**Assigned task**:
Copy every line from the records below that holds the word "swatch".

**Available data**:
= Beginning of Section =

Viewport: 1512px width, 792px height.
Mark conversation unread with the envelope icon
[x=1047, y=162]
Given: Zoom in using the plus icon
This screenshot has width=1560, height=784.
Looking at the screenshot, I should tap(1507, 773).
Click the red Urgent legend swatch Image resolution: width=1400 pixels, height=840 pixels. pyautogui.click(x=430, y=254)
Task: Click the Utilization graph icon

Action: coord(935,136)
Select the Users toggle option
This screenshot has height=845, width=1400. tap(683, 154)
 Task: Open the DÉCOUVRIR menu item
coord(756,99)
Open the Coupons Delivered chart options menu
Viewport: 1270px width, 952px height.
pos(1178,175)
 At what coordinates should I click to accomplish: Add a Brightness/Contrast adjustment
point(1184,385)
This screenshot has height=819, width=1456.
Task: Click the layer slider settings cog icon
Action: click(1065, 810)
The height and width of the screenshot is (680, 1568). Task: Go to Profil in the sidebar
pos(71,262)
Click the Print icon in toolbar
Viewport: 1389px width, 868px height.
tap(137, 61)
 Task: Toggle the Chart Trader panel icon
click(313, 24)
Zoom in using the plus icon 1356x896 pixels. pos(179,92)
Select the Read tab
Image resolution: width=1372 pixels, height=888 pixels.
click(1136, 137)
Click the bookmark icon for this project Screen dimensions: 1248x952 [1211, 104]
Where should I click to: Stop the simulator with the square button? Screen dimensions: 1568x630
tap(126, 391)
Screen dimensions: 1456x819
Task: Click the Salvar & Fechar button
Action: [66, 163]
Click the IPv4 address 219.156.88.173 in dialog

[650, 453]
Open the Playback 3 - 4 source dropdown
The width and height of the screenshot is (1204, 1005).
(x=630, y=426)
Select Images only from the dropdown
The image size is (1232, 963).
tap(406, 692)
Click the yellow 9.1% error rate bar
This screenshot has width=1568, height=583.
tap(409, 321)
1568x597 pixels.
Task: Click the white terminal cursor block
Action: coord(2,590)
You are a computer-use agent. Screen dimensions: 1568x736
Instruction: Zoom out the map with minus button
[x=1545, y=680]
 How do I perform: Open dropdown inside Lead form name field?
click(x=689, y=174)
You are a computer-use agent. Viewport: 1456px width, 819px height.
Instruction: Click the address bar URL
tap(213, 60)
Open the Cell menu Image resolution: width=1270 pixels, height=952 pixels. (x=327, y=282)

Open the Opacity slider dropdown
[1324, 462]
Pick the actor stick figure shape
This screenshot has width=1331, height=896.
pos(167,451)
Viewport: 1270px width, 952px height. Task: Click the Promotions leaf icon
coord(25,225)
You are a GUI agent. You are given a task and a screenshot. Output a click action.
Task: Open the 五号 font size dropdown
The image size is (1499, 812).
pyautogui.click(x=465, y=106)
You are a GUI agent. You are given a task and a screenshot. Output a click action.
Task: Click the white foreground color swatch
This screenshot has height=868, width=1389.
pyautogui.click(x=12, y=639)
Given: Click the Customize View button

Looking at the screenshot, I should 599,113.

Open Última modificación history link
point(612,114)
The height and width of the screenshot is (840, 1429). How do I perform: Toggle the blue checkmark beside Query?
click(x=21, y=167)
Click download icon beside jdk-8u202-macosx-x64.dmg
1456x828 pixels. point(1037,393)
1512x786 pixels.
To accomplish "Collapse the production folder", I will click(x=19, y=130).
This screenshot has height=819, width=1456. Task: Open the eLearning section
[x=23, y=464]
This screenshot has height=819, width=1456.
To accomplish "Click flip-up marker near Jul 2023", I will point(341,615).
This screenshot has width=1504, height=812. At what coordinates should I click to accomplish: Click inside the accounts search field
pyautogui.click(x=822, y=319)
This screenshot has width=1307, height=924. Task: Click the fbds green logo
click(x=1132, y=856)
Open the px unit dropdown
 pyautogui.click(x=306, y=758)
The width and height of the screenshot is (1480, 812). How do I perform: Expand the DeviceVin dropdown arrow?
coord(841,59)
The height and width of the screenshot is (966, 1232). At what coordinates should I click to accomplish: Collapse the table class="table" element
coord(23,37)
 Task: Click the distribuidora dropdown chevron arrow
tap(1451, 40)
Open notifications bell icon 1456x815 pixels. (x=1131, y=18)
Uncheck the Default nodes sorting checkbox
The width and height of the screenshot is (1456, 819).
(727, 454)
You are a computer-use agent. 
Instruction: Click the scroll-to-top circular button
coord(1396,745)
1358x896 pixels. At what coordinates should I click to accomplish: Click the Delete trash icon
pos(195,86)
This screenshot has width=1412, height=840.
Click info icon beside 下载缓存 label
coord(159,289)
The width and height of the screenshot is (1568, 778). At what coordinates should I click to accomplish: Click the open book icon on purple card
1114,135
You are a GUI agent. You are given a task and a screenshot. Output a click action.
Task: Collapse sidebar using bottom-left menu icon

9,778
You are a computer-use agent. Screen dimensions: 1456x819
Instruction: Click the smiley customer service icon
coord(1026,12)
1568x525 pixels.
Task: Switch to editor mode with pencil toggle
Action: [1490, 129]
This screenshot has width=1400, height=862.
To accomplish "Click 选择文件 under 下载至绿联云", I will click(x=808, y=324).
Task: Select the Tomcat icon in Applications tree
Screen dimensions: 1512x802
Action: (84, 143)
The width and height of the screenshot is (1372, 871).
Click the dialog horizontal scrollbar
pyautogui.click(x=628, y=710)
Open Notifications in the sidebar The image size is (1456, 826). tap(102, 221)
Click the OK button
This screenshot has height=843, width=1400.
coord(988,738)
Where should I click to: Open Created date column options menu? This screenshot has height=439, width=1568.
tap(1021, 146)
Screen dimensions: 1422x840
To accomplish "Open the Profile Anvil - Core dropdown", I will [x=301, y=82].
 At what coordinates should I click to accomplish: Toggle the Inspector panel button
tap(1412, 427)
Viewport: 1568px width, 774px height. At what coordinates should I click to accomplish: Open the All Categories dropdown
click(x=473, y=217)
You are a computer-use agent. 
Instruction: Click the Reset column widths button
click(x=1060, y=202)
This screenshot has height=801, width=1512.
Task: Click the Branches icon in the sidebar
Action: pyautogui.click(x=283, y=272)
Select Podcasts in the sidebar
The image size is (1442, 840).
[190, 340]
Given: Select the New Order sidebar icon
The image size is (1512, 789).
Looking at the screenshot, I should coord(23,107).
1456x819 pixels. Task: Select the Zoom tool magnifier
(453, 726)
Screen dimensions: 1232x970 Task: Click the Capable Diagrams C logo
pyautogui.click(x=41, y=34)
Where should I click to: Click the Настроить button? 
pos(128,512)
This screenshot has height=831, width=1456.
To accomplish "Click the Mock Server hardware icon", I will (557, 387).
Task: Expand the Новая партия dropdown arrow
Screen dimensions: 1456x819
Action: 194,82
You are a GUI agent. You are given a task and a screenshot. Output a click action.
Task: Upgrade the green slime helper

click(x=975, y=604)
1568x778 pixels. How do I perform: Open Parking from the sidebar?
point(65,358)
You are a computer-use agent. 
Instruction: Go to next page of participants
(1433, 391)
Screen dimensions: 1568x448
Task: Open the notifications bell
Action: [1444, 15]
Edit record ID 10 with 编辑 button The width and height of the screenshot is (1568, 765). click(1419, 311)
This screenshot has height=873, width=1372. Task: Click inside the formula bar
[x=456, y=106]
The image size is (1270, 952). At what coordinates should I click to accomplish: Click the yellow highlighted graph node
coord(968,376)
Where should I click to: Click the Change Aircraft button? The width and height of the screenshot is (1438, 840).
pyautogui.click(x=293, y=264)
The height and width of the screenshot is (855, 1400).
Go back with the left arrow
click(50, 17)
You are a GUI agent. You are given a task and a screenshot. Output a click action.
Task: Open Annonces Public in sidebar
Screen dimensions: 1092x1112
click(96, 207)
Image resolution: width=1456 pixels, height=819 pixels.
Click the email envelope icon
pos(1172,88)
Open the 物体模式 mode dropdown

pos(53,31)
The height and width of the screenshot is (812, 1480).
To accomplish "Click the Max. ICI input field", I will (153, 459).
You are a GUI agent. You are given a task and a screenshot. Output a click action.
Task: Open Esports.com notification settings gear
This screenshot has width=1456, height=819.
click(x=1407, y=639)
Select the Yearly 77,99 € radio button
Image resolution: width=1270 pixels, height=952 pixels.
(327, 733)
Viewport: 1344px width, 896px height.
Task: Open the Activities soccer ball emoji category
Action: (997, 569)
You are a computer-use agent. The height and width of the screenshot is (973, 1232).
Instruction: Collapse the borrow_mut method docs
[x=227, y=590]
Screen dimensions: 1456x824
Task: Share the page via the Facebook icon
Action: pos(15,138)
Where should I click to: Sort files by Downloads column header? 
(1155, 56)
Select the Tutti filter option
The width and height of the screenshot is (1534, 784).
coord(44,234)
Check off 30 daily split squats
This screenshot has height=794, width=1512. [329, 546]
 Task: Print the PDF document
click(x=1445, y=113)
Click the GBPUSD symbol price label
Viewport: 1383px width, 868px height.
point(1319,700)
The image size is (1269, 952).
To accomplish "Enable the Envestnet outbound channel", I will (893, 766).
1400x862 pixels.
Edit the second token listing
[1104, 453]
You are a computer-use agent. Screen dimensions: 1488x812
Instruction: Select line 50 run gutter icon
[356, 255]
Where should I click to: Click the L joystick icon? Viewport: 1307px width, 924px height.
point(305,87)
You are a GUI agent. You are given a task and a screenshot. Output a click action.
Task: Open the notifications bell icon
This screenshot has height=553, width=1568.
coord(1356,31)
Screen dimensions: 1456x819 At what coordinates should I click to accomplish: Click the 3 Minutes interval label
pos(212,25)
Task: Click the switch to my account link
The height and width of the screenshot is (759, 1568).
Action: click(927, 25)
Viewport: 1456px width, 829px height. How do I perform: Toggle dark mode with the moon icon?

= End of Section =

**Exercise answer**:
Click the red Urgent legend swatch Image resolution: width=1400 pixels, height=840 pixels. pyautogui.click(x=430, y=254)
Task: Click the white foreground color swatch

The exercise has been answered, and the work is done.